The pent-up energy of eight months without a game that matters. The tabula rasa of a still-unspoiled season; until the reality of regular-season action arrives, it’s OK — and, frankly, delightful — to dream.
And then there is the mystery.
Indeed, what do the Broncos have?
No one knows for certain. Not even the head coach himself.
“You’re anxious as a coach to see what you have,” Sean Payton explained when I asked him about the Week 1 emotions Friday. “… There are new players [and] you’re anxious to see where your team is at.
“It’s like a teacher that you’ve had a whole semester and you’re getting a big exam. You think you’re doing well, but you’re anxious to see.”
There will come a time when Sean Payton and his coaching staff has a better idea of their hand. But in preseason play and against themselves for most practices, it is impossible to know. Certainly in these parts, Broncos fans have become practiced in the art of deception in recent years … specifically, the deception of practicing against a team that eventually sunk to the bottom half of the AFC West.
“Usually, in the first four weeks, you get an idea of where you’re at. I’ve said this before, there’s a race to improve for every team immediately. Who’s getting better?”
Indeed, as Gary Kubiak would say … we’re fixin’ to find out.
And now, three numbers to know for Week 1:
28.1 — and why it matters for a Sean Payton team
That is the average points scored by Sean Payton-led teams in regular-season openers. In more than half — 9 — of his 16 Week 1 games as a head coach, his team reached the 30-point mark — including in four consecutive opening games before he left New Orleans.
That said, balky defenses often undermined the efforts. New Orleans was a pedestrian 4-5 in those games, in part because the Saints surrendered an average of 31.4 points per game when scoring 30 or more in Week 1 games from 2006-21. Five times in those nine games, the Payton’s Saints yielded at least 30 points.
Nevertheless, how do averages of 28.1 points and 403 total yards strike you? Because those are the mean figures in those categories for the Saints in Week 1 games under Payton. And with Drew Brees slinging passes for nearly all of those games, Payton’s aerial attack accounted for a completion percentage of 76.5 in season openers.
Furthermore, just once in a Week 1 game as head coach has Payton’s team had more interceptions than touchdown passes — all the way back in 2007, a 41-10 loss in which Drew Brees struggled, throwing two picks and no touchdown passes.

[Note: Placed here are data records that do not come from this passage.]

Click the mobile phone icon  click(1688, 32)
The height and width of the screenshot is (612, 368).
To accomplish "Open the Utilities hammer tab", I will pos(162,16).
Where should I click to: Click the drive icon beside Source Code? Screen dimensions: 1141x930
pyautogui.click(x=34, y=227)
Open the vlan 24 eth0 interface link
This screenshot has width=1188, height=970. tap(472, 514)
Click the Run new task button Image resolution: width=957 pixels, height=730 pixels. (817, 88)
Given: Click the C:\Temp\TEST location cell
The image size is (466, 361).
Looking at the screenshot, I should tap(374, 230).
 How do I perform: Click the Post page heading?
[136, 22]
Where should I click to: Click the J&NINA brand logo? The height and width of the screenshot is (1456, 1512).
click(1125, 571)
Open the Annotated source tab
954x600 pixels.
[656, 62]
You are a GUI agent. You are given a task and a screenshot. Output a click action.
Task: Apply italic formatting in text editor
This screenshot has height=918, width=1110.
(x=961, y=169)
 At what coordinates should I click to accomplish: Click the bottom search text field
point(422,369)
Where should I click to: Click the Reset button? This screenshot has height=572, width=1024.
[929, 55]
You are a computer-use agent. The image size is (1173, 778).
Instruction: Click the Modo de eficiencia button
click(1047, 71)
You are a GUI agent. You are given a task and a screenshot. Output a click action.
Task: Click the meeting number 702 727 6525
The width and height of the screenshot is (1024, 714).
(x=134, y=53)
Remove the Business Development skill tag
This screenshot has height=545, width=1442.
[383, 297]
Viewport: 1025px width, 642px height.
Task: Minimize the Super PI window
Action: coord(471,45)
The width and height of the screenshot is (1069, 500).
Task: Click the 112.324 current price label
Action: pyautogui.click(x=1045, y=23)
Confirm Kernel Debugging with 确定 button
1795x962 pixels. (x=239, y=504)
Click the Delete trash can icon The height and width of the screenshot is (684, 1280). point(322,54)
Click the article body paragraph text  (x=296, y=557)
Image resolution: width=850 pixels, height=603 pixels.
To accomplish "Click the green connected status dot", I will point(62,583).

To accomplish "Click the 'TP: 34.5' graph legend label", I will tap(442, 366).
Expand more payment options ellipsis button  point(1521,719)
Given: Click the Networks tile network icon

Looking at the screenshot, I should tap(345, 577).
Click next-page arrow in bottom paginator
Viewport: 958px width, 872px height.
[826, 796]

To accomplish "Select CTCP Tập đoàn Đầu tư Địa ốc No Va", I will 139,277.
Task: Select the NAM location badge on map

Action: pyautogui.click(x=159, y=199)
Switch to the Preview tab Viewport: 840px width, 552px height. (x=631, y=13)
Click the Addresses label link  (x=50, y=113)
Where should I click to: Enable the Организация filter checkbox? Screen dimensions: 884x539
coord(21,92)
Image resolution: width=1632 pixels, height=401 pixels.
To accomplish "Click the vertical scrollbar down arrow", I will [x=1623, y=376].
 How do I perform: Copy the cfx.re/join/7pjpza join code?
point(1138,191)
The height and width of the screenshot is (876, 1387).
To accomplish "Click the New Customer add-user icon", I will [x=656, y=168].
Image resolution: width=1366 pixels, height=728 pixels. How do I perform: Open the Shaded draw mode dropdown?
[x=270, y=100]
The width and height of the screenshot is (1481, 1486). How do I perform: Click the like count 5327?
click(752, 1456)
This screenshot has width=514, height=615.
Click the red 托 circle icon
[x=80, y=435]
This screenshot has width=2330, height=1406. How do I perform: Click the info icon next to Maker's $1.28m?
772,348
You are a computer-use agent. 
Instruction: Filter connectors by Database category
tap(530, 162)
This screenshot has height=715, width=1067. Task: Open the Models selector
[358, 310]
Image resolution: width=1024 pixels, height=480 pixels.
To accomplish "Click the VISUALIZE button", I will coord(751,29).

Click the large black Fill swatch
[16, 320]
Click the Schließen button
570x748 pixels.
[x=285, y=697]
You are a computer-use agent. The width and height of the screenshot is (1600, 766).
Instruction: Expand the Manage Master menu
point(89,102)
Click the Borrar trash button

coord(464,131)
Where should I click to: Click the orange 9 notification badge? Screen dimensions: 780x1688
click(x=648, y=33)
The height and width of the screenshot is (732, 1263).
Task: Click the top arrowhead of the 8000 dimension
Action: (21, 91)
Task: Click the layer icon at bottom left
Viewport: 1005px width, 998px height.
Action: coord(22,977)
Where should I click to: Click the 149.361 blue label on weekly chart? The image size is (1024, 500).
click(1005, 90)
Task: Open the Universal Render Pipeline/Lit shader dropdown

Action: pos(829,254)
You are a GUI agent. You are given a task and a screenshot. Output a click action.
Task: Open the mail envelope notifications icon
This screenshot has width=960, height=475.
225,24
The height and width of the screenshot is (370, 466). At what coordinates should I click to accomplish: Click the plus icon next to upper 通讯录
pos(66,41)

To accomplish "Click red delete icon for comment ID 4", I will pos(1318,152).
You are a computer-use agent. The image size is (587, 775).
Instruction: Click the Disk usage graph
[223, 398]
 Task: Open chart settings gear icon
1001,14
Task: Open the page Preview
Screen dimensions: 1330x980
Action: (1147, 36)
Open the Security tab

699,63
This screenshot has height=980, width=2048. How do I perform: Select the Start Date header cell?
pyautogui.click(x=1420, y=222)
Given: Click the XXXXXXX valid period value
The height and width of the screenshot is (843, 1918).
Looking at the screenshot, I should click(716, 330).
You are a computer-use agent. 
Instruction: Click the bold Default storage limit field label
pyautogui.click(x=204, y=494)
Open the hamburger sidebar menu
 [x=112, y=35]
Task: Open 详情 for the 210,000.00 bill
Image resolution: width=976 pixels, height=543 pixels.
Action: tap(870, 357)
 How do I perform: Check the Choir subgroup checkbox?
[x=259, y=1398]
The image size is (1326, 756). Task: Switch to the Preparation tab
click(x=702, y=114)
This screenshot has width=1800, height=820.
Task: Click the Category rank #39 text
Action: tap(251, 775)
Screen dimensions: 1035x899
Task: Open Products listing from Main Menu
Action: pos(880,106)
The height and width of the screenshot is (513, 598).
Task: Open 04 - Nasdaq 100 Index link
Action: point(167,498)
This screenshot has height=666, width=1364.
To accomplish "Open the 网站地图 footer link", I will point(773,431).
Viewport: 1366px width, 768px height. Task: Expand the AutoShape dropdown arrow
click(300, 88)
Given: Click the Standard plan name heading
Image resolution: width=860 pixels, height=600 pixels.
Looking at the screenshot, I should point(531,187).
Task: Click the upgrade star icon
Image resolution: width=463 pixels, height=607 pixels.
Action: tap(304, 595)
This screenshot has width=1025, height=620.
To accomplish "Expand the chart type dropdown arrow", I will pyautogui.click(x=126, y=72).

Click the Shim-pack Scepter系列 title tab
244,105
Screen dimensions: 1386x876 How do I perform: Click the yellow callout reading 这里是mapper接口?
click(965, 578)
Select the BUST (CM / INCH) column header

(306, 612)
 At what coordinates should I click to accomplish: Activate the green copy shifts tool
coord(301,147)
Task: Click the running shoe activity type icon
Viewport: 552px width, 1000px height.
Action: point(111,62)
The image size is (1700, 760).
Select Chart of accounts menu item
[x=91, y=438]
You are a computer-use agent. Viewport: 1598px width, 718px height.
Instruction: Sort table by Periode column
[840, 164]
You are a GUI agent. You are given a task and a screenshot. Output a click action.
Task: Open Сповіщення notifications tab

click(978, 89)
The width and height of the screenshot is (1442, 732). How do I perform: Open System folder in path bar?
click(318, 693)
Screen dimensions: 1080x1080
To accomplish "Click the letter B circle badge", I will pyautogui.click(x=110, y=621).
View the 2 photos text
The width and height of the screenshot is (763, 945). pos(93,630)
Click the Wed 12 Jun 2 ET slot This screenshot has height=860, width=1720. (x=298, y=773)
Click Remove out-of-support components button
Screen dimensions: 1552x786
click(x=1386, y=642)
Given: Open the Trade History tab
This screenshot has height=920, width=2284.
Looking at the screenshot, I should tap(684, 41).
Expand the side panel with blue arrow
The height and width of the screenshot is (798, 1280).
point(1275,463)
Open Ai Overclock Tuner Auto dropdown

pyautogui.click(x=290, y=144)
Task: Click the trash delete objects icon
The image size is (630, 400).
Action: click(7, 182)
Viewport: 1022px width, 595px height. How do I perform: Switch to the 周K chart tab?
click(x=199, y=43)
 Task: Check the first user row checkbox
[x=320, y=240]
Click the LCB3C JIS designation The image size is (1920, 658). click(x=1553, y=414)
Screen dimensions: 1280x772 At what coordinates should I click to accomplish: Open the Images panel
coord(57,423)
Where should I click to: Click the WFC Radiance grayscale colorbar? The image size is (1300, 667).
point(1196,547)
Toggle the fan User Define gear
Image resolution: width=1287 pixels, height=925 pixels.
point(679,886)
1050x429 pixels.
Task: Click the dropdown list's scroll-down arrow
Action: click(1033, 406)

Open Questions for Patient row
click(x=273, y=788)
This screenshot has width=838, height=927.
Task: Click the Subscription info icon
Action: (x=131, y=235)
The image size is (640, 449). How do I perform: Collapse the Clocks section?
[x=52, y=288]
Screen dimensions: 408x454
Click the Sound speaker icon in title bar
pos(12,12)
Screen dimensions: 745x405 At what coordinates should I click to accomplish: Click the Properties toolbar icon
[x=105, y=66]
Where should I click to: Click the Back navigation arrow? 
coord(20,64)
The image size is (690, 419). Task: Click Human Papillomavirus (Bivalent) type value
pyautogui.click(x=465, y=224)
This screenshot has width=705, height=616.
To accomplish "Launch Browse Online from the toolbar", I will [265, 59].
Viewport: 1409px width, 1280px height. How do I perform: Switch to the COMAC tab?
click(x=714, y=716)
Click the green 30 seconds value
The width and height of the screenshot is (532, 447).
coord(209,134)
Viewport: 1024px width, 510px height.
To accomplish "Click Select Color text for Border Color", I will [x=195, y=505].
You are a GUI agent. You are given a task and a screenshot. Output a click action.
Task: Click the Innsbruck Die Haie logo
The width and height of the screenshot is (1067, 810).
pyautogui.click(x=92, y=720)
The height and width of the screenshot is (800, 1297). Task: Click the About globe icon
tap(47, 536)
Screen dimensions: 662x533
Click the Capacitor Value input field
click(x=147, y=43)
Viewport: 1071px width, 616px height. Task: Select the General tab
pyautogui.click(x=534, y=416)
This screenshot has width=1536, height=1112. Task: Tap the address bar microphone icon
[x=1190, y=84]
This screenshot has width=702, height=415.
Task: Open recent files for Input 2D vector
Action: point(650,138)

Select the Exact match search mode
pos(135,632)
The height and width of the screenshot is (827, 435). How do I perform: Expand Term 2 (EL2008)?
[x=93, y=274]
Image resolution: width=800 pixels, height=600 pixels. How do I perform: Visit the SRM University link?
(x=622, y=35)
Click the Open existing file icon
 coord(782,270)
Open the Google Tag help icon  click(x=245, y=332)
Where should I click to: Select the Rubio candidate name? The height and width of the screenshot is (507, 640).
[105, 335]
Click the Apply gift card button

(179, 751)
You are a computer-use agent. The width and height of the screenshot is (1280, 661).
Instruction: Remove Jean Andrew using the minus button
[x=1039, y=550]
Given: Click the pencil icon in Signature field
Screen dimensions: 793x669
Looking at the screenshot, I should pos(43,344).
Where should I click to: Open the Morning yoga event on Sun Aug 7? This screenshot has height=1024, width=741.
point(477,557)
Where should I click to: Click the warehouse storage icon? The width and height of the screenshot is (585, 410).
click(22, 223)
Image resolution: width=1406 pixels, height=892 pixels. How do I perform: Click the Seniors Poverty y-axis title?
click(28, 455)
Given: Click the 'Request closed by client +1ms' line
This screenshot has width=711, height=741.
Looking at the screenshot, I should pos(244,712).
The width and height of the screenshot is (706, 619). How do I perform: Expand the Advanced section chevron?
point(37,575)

That, however, is the exception to Payton’s rule over the years.
100
It’s a magic number for Josh Jacobs and the Raiders. When Jacobs reaches 100 yards from scrimmage, Las Vegas is 19-7. When he fails to reach that milestone, the Raiders are 8-26.
Now, against the Broncos, it’s good either way. Las Vegas is 5-0 when Jacobs hits triple digits and 2-0 when he doesn’t. However, it’s worth noting that even in the two games when he didn’t hit that mark, he still averaged 4.82 yards and 5.93 yards per touch, respectively.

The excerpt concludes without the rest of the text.